Ze arriveerden in februari 1850 en ontdekten dat een van de groep, een kapitein Culverwell, enkele dagen voordat ze terugkeerden, was overleden. andere leden van de groep hadden de hoop opgegeven en gingen zelf de vallei uit, in de veronderstelling dat Manly en Rogers ofwel verdwaald waren of dood. De overgeblevenen volgden hen de vallei uit en terug naar de bewoonde wereld.
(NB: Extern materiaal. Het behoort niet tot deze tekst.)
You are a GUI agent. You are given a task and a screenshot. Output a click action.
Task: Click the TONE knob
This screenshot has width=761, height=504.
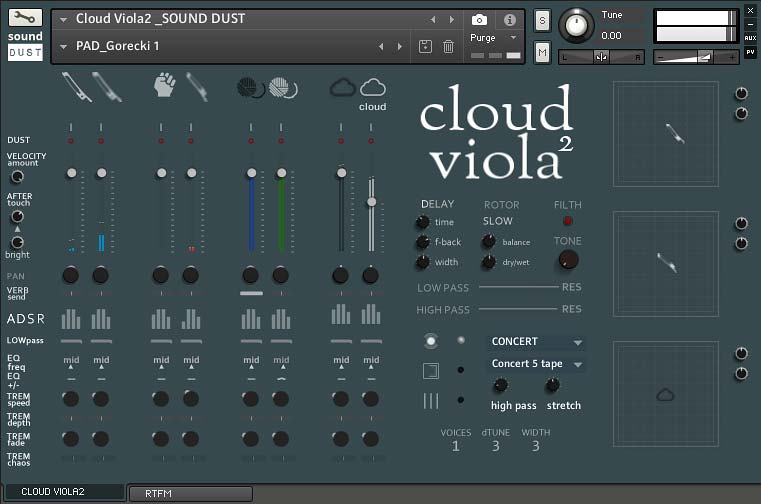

Manly en zijn mede-goudzoekers zijn vandaag gecrediteerd met de ontdekking van Death Valley, terwijl Manly's beschrijving ervan - en van zijn en Rogers' redding van de Bennett-Arcan-partij - opgenomen in zijn memoires, Death Valley ’49, blijft een van de vroegste rekeningen:

"Het westen en zuiden leek vlak, en lage, donkere en kale bulten stegen op uit de vlakte, maar nooit hoog genoeg om sneeuw te dragen zelfs in dit seizoen van het jaar... De bergketen naast ons ten oosten van ons over de lage vallei was onvruchtbaar om te zien als naakt, alleenstaand steen. Er waren toppen van verschillende hoogten en kleuren, geel, blauw vuur [sic] rood en bijna zwart. Het zag eruit alsof het ooit het middelpunt van een mammoetoven was geweest. Ik geloof dat dit bereik bekend staat als de Coffin's Mountains. Het zou moeilijk zijn om in het geheel genoeg aarde te vinden om een ​​kist te bedekken.

Net toen we klaar waren om te vertrekken en terug te keren naar het kamp, ​​namen we onze hoed af en keken toen uit op het toneel van zoveel beproevingen, lijden en de dood sprak de gedachte het meest uit en zei: "Tot ziens, Death Valley!" … Zelfs daarna, als we het hebben over deze lange en smalle vallei over die we waren overgestoken naar het bijna centrale deel, en aan de rand waarvan het eenzame kamp was gemaakt voor zoveel dagen, werd het de Dood genoemd Vallei."

Het koste nog 23 dagen voor het Bennett-Arcan-gezelschap om de Mojave-woestijn over te steken en de beschaving te bereiken. De kortere route die Smiths kaart had beloofd - en die hen van Hunts oorspronkelijke route had weggehaald - had geleid tot een beproeving van vier maanden.

Alle afbeeldingen met dank aan iStock.